Port Royal town employees will not get a cost of living increase as originally planned -- one of multiple cutbacks officials said Wednesday are necessary to balance the budget for the fiscal year beginning July 1 without raising taxes.
Officials began looking for ways to close an expected shortfall of more than $250,000 last month, among them putting capital projects on hold, looking for additional savings and tapping into the town's reserves.
"We've tried to not raise the millage and have had to cut back on a number of things to balance the budget," Mayor Sam Murray said during a Town Council workshop Wednesday.
The town's proposed $4.7-million budget for the coming fiscal year is about 1.75 percent higher than the $4.6-million spending plan for 2010-2011, Town Manager Van Willis said.
Port Royal's takeover of day-to-day operations at the 11th Street shrimp dock account for much of the increase in expenditures, along with an approximate 13 percent hike in health care costs, Willis said.
In the latest version of the draft budget, Port Royal also would take $100,000 from savings to help close the shortfall, Willis said.
Town Council members are scheduled to have a final reading on the budget Wednesday.
In other action, Council:
Port Royal currently contracts with Beaufort on an ongoing basis for fire services.
The proposed resolution asks the committee made up of town and city representatives to recommendations to both councils within 30 days.
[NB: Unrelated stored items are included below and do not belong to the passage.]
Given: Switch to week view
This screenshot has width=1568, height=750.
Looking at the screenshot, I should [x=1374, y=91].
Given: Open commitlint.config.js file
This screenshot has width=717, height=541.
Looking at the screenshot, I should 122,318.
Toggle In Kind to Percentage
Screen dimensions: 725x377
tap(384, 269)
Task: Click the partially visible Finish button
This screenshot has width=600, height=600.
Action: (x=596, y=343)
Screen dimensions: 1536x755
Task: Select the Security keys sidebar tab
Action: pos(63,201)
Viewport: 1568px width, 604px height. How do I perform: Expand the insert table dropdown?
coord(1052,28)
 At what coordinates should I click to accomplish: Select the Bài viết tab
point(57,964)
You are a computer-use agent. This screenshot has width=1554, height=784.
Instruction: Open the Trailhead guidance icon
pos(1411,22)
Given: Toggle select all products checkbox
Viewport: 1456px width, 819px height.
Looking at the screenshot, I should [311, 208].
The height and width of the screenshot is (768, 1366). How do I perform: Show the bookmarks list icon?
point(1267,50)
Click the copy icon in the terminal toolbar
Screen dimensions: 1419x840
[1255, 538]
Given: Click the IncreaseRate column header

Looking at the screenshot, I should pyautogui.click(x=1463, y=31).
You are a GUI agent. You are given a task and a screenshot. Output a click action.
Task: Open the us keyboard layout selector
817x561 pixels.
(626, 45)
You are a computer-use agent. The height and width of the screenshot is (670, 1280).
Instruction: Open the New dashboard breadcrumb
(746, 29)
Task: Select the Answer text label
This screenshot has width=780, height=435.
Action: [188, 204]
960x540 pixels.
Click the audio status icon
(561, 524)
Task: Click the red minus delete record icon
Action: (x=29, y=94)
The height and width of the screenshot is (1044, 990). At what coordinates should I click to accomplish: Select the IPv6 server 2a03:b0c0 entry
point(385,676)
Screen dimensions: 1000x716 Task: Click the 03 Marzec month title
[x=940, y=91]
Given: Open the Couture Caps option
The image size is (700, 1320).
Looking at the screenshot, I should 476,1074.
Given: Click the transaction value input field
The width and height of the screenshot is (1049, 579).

At least two council members said they had some reservations.
"I think we have a lot of questions; it's going to take a lot of time and a lot of study,' Councilwoman Beth Heyward said, adding that 30 days likely isn't enough time to fully examine the issue.
Councilman Vernon DeLoach said he's "not the least bit interested" in moving forward with a joint fire station.
One resident with more than 20 years of emergency services experience also expressed concern.
Dan Byrne, a Port Royal resident and firefighter with the Burton Fire Department, said as a taxpayer he would consider it "completely irresponsible" to give Beaufort money to build an additional fire station so close to the town's existing station on Paris Avenue.
The town should also beware of any change that could impact Port Royal's insurance rating, said Byrne, who previously worked for the Beaufort Fire Department.
Any extra money the town has for fire protection should go toward prevention services, he said.
Beaufort Fire Chief Sammy Negron said the city is not considering anything that would negatively impact the city's or the town's insurance rating.
Beaufort has about $1.5 million budgeted for a new station, with funds coming largely from general obligation bonds issued for the city's new municipal complex and upgrades to the fire department's existing headquarters, Negron has said.
"Instead of building the station right now (on our own), I thought it was appropriate to at least sit down... and weigh the pros and cons of going into a joint fire station," Negron told council members Wednesday.